Today my dad was having one of his better days. When I arrived, he was slumped over in his wheelchair sound asleep and it concerned me at first when he didn't respond to my touch, but then I hugged him from the side and spoke louder to him, rubbing his arm, and he woke up then.

It was only moments before he was ready to rock and roll, so off we went. Because of my foot being hurt and still swollen a bit, I wanted to sit with him at a table the whole time, so my daughter and I could sit down while visiting with him, so I directed him to a table that had a missing chair, rolled him up under it, and locked his wheelchair. About ten minutes went by with him growing more and more restless, though we did get to enjoy being with him during that time, but then I decided to let him roam, since it makes him happy. So I unlocked him and off we went again, and my daughter went to the counter at the nurses' station to play with a puzzle.

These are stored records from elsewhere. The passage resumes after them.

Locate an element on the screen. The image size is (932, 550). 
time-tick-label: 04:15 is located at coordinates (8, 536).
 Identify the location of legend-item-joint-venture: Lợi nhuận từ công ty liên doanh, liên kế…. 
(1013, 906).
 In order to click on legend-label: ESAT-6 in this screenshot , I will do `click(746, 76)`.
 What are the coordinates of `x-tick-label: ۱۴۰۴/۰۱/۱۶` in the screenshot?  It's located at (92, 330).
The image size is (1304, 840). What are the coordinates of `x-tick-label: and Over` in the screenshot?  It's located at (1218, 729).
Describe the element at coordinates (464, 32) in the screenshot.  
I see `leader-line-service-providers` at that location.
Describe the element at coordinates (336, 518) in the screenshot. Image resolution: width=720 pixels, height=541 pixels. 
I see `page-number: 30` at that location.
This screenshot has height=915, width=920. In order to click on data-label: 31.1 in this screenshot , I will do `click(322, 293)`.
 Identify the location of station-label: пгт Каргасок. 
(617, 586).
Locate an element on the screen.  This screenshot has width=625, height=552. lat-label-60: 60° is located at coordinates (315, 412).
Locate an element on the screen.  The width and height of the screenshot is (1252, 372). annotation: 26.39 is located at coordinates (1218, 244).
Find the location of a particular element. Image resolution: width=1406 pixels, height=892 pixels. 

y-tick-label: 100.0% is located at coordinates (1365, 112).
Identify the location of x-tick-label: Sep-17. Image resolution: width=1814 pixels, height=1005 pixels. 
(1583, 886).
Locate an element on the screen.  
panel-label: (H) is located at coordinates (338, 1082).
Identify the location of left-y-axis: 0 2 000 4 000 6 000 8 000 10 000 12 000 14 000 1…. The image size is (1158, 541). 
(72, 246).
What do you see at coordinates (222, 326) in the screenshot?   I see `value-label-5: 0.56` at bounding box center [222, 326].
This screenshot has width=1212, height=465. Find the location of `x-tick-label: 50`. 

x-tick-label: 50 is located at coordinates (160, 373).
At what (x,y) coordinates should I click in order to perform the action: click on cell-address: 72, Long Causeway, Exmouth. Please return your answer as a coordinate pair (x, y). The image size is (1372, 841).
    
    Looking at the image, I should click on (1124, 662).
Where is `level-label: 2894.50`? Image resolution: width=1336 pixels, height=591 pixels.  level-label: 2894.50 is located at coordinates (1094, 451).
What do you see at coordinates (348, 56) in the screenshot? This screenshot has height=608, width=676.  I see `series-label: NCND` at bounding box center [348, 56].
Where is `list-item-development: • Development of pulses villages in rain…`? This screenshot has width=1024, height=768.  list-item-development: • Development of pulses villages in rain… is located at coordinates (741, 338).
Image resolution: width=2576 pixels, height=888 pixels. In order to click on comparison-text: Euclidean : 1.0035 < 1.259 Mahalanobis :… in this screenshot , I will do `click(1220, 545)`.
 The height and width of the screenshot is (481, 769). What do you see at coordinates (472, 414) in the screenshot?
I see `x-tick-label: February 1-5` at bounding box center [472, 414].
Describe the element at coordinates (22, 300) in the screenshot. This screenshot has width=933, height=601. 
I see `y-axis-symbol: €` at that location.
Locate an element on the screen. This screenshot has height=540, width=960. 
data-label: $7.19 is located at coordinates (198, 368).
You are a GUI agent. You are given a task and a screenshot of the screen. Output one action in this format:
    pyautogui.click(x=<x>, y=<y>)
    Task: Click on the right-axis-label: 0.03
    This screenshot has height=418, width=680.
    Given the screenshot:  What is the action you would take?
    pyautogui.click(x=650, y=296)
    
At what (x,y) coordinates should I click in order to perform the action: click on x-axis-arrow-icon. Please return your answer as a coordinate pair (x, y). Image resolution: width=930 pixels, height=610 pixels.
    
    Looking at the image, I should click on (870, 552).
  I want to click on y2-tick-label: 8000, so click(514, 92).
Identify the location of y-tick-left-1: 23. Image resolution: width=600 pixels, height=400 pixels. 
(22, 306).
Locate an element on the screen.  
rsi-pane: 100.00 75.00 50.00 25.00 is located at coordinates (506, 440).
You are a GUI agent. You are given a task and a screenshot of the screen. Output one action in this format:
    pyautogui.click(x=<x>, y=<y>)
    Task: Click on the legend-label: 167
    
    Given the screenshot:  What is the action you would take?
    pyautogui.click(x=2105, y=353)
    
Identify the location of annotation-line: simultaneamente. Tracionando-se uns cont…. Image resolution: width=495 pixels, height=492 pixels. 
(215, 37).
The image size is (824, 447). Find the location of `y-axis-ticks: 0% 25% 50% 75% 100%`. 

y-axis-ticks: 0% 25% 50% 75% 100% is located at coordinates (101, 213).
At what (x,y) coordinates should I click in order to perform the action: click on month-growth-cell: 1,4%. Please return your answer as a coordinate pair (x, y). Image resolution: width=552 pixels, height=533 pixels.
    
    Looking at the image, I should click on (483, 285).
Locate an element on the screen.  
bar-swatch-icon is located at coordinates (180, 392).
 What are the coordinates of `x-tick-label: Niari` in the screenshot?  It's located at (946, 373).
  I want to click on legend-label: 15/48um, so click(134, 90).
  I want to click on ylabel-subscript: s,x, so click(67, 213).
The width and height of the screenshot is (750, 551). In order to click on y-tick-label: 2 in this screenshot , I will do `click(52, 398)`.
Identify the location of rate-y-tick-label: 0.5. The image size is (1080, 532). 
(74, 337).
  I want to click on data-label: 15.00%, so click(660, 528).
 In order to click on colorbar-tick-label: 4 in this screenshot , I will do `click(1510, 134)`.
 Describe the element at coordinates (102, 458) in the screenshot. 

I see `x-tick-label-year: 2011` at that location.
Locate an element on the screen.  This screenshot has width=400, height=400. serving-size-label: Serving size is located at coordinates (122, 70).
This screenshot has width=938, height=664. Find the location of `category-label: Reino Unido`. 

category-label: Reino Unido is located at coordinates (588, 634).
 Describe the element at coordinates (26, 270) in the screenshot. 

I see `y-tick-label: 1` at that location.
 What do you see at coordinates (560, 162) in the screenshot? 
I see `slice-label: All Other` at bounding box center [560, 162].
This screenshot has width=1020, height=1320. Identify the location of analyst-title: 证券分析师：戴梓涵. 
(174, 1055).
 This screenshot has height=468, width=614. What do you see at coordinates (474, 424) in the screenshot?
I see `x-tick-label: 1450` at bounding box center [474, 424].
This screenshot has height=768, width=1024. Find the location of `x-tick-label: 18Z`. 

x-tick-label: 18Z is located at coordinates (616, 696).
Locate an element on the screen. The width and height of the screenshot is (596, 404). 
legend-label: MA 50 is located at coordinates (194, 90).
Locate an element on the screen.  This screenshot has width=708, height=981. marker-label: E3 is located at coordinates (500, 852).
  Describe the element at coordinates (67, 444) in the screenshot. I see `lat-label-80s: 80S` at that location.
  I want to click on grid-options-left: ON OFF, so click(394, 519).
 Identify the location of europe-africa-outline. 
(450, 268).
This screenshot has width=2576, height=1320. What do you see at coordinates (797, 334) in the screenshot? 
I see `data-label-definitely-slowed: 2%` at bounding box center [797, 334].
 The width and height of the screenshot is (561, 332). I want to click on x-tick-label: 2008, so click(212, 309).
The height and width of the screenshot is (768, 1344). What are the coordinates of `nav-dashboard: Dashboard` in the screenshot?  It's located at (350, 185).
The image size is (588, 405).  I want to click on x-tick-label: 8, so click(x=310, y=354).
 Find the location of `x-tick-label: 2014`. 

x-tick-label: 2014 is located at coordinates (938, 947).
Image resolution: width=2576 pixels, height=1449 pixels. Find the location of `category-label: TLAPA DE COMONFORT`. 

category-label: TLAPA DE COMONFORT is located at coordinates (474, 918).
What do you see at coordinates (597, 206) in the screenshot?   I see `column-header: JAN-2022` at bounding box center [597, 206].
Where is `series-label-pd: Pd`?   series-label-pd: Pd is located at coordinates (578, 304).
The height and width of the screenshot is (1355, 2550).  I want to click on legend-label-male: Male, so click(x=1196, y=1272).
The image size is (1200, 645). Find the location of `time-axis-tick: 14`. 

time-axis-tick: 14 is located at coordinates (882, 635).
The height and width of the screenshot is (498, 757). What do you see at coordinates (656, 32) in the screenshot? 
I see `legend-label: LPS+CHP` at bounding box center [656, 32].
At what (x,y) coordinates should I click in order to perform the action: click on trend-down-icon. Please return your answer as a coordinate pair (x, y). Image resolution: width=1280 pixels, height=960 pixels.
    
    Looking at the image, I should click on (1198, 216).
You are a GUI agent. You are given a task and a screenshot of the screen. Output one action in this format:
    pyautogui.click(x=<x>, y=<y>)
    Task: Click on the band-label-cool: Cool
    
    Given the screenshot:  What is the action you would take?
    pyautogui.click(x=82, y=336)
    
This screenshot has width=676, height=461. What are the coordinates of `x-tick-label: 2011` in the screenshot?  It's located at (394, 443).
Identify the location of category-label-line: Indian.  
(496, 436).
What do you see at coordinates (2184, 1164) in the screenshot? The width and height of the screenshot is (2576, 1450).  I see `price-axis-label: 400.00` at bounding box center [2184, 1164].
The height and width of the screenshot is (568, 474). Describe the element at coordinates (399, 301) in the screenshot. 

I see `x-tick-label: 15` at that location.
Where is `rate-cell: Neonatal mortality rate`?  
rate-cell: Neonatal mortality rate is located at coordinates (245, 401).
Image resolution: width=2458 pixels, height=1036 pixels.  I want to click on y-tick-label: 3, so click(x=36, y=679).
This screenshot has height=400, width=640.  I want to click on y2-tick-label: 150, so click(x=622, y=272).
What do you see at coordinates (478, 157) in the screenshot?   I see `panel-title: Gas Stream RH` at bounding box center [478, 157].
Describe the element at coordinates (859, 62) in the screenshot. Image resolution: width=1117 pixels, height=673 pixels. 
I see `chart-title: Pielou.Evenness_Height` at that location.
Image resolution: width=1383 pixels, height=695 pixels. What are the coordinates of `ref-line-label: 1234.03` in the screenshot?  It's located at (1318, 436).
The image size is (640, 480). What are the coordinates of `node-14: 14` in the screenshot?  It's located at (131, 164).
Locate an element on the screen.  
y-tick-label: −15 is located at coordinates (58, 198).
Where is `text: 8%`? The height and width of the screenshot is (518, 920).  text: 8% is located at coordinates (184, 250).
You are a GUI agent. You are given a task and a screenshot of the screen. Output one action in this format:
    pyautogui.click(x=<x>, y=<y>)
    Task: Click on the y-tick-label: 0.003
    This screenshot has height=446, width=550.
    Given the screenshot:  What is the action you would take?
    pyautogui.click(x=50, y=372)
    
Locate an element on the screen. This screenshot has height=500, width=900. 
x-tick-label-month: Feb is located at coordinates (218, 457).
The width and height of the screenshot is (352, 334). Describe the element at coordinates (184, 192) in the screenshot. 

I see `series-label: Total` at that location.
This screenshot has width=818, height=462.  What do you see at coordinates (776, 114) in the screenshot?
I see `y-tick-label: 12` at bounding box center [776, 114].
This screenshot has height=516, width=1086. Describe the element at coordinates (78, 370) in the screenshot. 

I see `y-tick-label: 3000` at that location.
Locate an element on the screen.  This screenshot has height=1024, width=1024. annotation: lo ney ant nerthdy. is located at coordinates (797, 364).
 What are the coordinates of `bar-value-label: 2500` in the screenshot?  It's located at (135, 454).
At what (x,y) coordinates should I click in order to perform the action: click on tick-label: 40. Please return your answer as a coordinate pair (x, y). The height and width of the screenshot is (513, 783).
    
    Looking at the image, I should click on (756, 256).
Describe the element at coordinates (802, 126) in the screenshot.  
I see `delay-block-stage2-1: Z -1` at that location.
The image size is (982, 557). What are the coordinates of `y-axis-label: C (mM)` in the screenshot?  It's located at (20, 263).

This time I decided to walk beside him and hold his hand as he rolled himself along with his feet, versus guiding him from behind. I could tell he really liked that. We walked to one end of his residence area, then he turned himself around and we walked to the other end, and back and forth again a couple of times. I could sense how relaxed and content he was.

At one point, a nurse was coming on shift who really likes my dad and she came over to say Hi to him while we were walking, but he didn't like that too much. It was comical watching him let her know with facial expression and body language alone that he was with his daughter and enjoying walking with her and wanted nothing to do with anything else.

Someone reading this might ask, "Are you sure your dad knows who you are? That you're even his daughter?" And my answer is, "Yes, I think he does." While we were still sitting at the table, there was a moment when his facial expression came alive, he looked right at me, then smiled and said, "Well Hello there." It wasn't a Hello you would give a stranger you had just met, or even just someone familiar. It was a Hello a father would give to a daughter. The same Hello he used to give me all the time before Alzheimer's even entered the picture.

I enjoyed walking with him, too. My foot hurt after that, but it was worth it. It was something I could do with him, since we can't have any kind of real conversation anymore. Funny how just being together can mean so much sometimes, no words required.